After cutting the bamboo, they carry the heavy, 30-40kg stalks for more than a kilometre – down muddy slopes to the banks of the Luong River.

The labourers earn just over a dollar a day cutting and transporting the bamboo. But the bravest among them can make 10 times that much transporting the goods on the river.

“A raft can be made from 500 to 600 bamboo poles. We have to go by river, there’s no other way,” says one harvester.

It is imperative that the bamboo rods are securely fastened and that the raft is flexible and narrow to offer minimum resistance to the current. Once completed, the raft will be nearly 50 meters long and hard to navigate on the river. If the current is strong, it will be difficult to control and they risk losing an entire raft.

“It’s a dangerous journey. We’re scared from the time we leave until the end of the journey,” says one of them as they prepare for the 30-kilometre, five-hour-long strenuous journey.

The daredevil fishermen of the Mekong

The legendary Mekong River, or “mother of waters”, is Vietnam’s main waterway. It nourishes the six countries through which it flows, including the landlocked People’s Republic of Laos, which borders Vietnam

Sam Niang is one of several daring fishermen who earn their catch from the Mekong’s mighty Khone Falls, one of the widest waterfalls in the world. The falls stretch over nearly 10 kilometres.

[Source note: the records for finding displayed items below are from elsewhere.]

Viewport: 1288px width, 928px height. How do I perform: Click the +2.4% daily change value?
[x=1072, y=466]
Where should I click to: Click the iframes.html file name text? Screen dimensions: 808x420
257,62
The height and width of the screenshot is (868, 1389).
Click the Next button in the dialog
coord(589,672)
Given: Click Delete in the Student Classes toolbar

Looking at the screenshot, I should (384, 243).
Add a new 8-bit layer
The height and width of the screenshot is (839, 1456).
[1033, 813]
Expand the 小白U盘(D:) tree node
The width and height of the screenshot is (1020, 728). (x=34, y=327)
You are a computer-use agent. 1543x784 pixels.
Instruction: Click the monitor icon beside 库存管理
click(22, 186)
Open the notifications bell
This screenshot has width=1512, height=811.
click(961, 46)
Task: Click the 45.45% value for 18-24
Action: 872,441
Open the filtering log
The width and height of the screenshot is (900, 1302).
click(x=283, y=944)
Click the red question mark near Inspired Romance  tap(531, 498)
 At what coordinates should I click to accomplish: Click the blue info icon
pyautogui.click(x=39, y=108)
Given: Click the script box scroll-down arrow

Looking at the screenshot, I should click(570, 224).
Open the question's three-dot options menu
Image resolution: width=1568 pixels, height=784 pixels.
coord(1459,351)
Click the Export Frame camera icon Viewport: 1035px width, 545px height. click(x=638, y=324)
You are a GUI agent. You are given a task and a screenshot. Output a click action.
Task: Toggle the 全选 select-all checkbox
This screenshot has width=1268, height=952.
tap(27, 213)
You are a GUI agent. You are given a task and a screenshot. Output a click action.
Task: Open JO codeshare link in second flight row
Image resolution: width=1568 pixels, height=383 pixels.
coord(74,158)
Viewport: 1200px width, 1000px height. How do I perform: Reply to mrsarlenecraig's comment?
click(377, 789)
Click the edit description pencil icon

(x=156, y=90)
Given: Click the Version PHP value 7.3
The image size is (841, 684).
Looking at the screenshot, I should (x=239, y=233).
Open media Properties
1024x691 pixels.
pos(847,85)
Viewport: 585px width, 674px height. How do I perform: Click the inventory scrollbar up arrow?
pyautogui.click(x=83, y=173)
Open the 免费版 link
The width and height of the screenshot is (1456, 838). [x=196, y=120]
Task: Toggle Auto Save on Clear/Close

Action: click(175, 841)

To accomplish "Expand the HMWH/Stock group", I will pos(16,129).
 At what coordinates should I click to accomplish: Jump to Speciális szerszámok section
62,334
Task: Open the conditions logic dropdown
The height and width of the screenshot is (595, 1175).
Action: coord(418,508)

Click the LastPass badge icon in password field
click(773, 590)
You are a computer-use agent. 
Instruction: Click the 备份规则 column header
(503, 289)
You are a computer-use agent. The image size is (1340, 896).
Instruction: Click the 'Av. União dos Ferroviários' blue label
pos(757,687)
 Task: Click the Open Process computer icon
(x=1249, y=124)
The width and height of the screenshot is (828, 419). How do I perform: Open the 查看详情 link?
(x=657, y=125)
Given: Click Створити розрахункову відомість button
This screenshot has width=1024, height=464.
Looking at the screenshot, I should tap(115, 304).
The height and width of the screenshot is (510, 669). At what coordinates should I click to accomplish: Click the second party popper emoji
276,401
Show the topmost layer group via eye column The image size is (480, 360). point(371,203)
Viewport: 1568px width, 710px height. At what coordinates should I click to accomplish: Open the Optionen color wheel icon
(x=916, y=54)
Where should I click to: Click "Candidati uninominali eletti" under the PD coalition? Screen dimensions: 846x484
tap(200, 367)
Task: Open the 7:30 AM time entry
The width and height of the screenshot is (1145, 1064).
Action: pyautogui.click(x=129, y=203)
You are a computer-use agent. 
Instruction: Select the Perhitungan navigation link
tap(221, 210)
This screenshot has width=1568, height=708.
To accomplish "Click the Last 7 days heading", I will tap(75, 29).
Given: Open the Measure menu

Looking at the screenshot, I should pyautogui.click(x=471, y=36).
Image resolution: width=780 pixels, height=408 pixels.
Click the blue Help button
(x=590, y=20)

Yet fishermen like 52-year-old Sam Niang jump into the water without fear.

“It’s dangerous. There are few people who come out here. That’s why there are more fish and why I risk coming here,” says Sam Niang. “My father and grandfather used to come here, and I’m carrying on the tradition.”

The fishermen cross the raging currents on precarious high wires to inspect traps and fishing nets, risking death to make a living. Each year, two or three fishermen are taken by the Mekong.

“Every time I cross [the river], I get a knot in my stomach. I’m afraid of falling, I’m afraid of dying, but if I don’t go, I can’t feed my family,” one fisherman says.

But “our life is fishing … as kids we learned to live in the water,” he says.